Information given Start Marker

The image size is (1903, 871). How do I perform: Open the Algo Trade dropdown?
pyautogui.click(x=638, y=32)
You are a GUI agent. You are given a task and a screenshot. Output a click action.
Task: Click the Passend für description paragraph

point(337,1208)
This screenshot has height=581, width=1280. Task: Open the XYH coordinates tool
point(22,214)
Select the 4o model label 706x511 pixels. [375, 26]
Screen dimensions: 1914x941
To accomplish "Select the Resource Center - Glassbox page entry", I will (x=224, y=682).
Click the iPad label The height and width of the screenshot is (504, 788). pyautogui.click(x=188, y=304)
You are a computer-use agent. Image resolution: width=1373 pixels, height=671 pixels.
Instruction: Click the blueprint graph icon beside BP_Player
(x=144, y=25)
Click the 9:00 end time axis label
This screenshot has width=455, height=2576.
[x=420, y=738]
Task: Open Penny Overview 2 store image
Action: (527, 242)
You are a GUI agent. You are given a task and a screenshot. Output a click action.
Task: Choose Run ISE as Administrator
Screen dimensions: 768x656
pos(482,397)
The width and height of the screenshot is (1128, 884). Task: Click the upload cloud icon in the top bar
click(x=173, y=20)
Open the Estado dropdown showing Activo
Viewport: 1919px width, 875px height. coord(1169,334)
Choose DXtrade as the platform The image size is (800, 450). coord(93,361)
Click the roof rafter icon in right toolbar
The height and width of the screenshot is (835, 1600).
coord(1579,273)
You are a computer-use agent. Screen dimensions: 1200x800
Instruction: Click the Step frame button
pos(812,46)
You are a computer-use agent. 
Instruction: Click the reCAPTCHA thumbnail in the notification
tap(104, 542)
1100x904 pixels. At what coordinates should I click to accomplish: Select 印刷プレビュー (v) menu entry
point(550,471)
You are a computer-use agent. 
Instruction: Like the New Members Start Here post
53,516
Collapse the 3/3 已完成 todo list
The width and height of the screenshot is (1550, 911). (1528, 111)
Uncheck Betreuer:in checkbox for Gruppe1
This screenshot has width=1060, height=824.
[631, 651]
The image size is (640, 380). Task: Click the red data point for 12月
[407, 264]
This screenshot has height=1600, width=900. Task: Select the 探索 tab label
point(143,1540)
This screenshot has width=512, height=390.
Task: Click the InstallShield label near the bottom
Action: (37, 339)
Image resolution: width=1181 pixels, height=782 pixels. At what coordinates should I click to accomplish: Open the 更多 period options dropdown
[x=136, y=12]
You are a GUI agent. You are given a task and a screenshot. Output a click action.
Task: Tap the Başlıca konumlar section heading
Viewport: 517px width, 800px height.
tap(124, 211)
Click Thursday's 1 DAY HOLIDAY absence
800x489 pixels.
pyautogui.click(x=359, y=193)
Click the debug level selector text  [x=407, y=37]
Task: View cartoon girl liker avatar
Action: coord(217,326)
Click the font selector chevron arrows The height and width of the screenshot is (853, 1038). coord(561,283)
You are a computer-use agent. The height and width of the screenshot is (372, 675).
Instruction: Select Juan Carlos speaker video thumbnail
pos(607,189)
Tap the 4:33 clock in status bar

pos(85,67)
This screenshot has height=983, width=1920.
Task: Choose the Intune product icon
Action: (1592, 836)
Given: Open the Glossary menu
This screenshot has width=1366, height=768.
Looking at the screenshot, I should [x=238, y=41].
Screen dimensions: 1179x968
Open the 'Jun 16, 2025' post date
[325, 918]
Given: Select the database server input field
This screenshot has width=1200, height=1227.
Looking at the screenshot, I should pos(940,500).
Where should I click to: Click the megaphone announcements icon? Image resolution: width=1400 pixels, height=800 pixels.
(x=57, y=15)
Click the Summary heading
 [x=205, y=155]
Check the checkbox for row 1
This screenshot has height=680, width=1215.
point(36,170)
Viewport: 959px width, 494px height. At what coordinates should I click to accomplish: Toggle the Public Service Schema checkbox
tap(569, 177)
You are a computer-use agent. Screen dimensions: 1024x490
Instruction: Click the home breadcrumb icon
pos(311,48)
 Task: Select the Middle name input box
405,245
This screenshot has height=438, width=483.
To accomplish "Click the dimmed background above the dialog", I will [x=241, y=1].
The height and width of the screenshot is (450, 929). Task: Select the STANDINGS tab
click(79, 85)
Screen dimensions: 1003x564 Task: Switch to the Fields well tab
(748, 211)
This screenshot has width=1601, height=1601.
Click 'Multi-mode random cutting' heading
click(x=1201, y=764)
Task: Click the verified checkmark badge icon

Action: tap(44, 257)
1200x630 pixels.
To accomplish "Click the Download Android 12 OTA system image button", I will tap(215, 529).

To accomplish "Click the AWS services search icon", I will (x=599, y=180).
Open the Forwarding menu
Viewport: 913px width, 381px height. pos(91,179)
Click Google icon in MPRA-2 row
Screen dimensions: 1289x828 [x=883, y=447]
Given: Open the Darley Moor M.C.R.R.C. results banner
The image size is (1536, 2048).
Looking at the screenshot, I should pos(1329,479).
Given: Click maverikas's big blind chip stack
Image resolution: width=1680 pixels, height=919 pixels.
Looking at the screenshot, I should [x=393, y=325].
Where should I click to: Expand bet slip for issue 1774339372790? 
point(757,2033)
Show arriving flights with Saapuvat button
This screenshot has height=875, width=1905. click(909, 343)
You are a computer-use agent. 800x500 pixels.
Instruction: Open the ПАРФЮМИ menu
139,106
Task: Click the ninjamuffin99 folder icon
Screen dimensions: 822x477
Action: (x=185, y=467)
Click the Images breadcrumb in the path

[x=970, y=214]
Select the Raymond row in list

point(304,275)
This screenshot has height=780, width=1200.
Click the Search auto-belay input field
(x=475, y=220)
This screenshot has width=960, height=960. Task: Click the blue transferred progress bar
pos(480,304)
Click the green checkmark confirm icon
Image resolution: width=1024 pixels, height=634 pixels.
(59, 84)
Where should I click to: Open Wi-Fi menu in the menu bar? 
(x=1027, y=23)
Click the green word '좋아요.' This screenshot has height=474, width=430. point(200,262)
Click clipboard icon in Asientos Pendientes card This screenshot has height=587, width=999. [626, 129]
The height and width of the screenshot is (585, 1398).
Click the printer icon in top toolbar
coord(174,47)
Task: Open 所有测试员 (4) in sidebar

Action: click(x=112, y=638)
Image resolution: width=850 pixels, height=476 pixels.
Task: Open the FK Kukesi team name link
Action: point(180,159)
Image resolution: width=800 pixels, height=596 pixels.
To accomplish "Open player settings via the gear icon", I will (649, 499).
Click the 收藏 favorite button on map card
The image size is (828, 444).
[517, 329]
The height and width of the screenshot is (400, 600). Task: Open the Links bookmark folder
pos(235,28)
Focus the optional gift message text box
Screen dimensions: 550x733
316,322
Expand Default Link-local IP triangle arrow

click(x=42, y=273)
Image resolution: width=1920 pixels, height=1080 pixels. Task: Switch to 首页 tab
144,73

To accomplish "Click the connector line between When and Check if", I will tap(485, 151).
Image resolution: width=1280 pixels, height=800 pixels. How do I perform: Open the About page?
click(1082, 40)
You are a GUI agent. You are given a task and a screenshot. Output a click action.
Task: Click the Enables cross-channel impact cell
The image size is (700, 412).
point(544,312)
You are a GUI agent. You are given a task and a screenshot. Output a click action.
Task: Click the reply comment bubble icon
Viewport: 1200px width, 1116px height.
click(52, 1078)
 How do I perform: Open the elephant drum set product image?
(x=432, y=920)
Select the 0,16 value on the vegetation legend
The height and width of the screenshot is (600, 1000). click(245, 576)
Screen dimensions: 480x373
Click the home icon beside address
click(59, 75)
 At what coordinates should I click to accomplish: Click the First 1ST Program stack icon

Information given End Marker

Task description:
The lines above should be duplicated exactly.

Exercise answer:
The image size is (1903, 871). How do I perform: Open the Algo Trade dropdown?
pyautogui.click(x=638, y=32)
You are a GUI agent. You are given a task and a screenshot. Output a click action.
Task: Click the Passend für description paragraph

point(337,1208)
This screenshot has height=581, width=1280. Task: Open the XYH coordinates tool
point(22,214)
Select the 4o model label 706x511 pixels. [375, 26]
Screen dimensions: 1914x941
To accomplish "Select the Resource Center - Glassbox page entry", I will (x=224, y=682).
Click the iPad label The height and width of the screenshot is (504, 788). pyautogui.click(x=188, y=304)
You are a computer-use agent. Image resolution: width=1373 pixels, height=671 pixels.
Instruction: Click the blueprint graph icon beside BP_Player
(x=144, y=25)
Click the 9:00 end time axis label
This screenshot has width=455, height=2576.
[x=420, y=738]
Task: Open Penny Overview 2 store image
Action: (527, 242)
You are a GUI agent. You are given a task and a screenshot. Output a click action.
Task: Choose Run ISE as Administrator
Screen dimensions: 768x656
pos(482,397)
The width and height of the screenshot is (1128, 884). Task: Click the upload cloud icon in the top bar
click(x=173, y=20)
Open the Estado dropdown showing Activo
Viewport: 1919px width, 875px height. coord(1169,334)
Choose DXtrade as the platform The image size is (800, 450). coord(93,361)
Click the roof rafter icon in right toolbar
The height and width of the screenshot is (835, 1600).
coord(1579,273)
You are a computer-use agent. Screen dimensions: 1200x800
Instruction: Click the Step frame button
pos(812,46)
You are a computer-use agent. 
Instruction: Click the reCAPTCHA thumbnail in the notification
tap(104, 542)
1100x904 pixels. At what coordinates should I click to accomplish: Select 印刷プレビュー (v) menu entry
point(550,471)
You are a computer-use agent. 
Instruction: Like the New Members Start Here post
53,516
Collapse the 3/3 已完成 todo list
The width and height of the screenshot is (1550, 911). (1528, 111)
Uncheck Betreuer:in checkbox for Gruppe1
This screenshot has width=1060, height=824.
[631, 651]
The image size is (640, 380). Task: Click the red data point for 12月
[407, 264]
This screenshot has height=1600, width=900. Task: Select the 探索 tab label
point(143,1540)
This screenshot has width=512, height=390.
Task: Click the InstallShield label near the bottom
Action: (37, 339)
Image resolution: width=1181 pixels, height=782 pixels. At what coordinates should I click to accomplish: Open the 更多 period options dropdown
[x=136, y=12]
You are a GUI agent. You are given a task and a screenshot. Output a click action.
Task: Tap the Başlıca konumlar section heading
Viewport: 517px width, 800px height.
tap(124, 211)
Click Thursday's 1 DAY HOLIDAY absence
800x489 pixels.
pyautogui.click(x=359, y=193)
Click the debug level selector text  [x=407, y=37]
Task: View cartoon girl liker avatar
Action: coord(217,326)
Click the font selector chevron arrows The height and width of the screenshot is (853, 1038). coord(561,283)
You are a computer-use agent. The height and width of the screenshot is (372, 675).
Instruction: Select Juan Carlos speaker video thumbnail
pos(607,189)
Tap the 4:33 clock in status bar

pos(85,67)
This screenshot has height=983, width=1920.
Task: Choose the Intune product icon
Action: (1592, 836)
Given: Open the Glossary menu
This screenshot has width=1366, height=768.
Looking at the screenshot, I should [x=238, y=41].
Screen dimensions: 1179x968
Open the 'Jun 16, 2025' post date
[325, 918]
Given: Select the database server input field
This screenshot has width=1200, height=1227.
Looking at the screenshot, I should pos(940,500).
Where should I click to: Click the megaphone announcements icon? Image resolution: width=1400 pixels, height=800 pixels.
(x=57, y=15)
Click the Summary heading
 [x=205, y=155]
Check the checkbox for row 1
This screenshot has height=680, width=1215.
point(36,170)
Viewport: 959px width, 494px height. At what coordinates should I click to accomplish: Toggle the Public Service Schema checkbox
tap(569, 177)
You are a computer-use agent. Screen dimensions: 1024x490
Instruction: Click the home breadcrumb icon
pos(311,48)
 Task: Select the Middle name input box
405,245
This screenshot has height=438, width=483.
To accomplish "Click the dimmed background above the dialog", I will [x=241, y=1].
The height and width of the screenshot is (450, 929). Task: Select the STANDINGS tab
click(79, 85)
Screen dimensions: 1003x564 Task: Switch to the Fields well tab
(748, 211)
This screenshot has width=1601, height=1601.
Click 'Multi-mode random cutting' heading
click(x=1201, y=764)
Task: Click the verified checkmark badge icon

Action: tap(44, 257)
1200x630 pixels.
To accomplish "Click the Download Android 12 OTA system image button", I will tap(215, 529).

To accomplish "Click the AWS services search icon", I will (x=599, y=180).
Open the Forwarding menu
Viewport: 913px width, 381px height. pos(91,179)
Click Google icon in MPRA-2 row
Screen dimensions: 1289x828 [x=883, y=447]
Given: Open the Darley Moor M.C.R.R.C. results banner
The image size is (1536, 2048).
Looking at the screenshot, I should pos(1329,479).
Given: Click maverikas's big blind chip stack
Image resolution: width=1680 pixels, height=919 pixels.
Looking at the screenshot, I should [x=393, y=325].
Where should I click to: Expand bet slip for issue 1774339372790? 
point(757,2033)
Show arriving flights with Saapuvat button
This screenshot has height=875, width=1905. click(909, 343)
You are a computer-use agent. 800x500 pixels.
Instruction: Open the ПАРФЮМИ menu
139,106
Task: Click the ninjamuffin99 folder icon
Screen dimensions: 822x477
Action: (x=185, y=467)
Click the Images breadcrumb in the path

[x=970, y=214]
Select the Raymond row in list

point(304,275)
This screenshot has height=780, width=1200.
Click the Search auto-belay input field
(x=475, y=220)
This screenshot has width=960, height=960. Task: Click the blue transferred progress bar
pos(480,304)
Click the green checkmark confirm icon
Image resolution: width=1024 pixels, height=634 pixels.
(59, 84)
Where should I click to: Open Wi-Fi menu in the menu bar? 
(x=1027, y=23)
Click the green word '좋아요.' This screenshot has height=474, width=430. point(200,262)
Click clipboard icon in Asientos Pendientes card This screenshot has height=587, width=999. [626, 129]
The height and width of the screenshot is (585, 1398).
Click the printer icon in top toolbar
coord(174,47)
Task: Open 所有测试员 (4) in sidebar

Action: click(x=112, y=638)
Image resolution: width=850 pixels, height=476 pixels.
Task: Open the FK Kukesi team name link
Action: point(180,159)
Image resolution: width=800 pixels, height=596 pixels.
To accomplish "Open player settings via the gear icon", I will (649, 499).
Click the 收藏 favorite button on map card
The image size is (828, 444).
[517, 329]
The height and width of the screenshot is (400, 600). Task: Open the Links bookmark folder
pos(235,28)
Focus the optional gift message text box
Screen dimensions: 550x733
316,322
Expand Default Link-local IP triangle arrow

click(x=42, y=273)
Image resolution: width=1920 pixels, height=1080 pixels. Task: Switch to 首页 tab
144,73

To accomplish "Click the connector line between When and Check if", I will tap(485, 151).
Image resolution: width=1280 pixels, height=800 pixels. How do I perform: Open the About page?
click(1082, 40)
You are a GUI agent. You are given a task and a screenshot. Output a click action.
Task: Click the Enables cross-channel impact cell
The image size is (700, 412).
point(544,312)
You are a GUI agent. You are given a task and a screenshot. Output a click action.
Task: Click the reply comment bubble icon
Viewport: 1200px width, 1116px height.
click(52, 1078)
 How do I perform: Open the elephant drum set product image?
(x=432, y=920)
Select the 0,16 value on the vegetation legend
The height and width of the screenshot is (600, 1000). click(245, 576)
Screen dimensions: 480x373
Click the home icon beside address
click(59, 75)
 At what coordinates should I click to accomplish: Click the First 1ST Program stack icon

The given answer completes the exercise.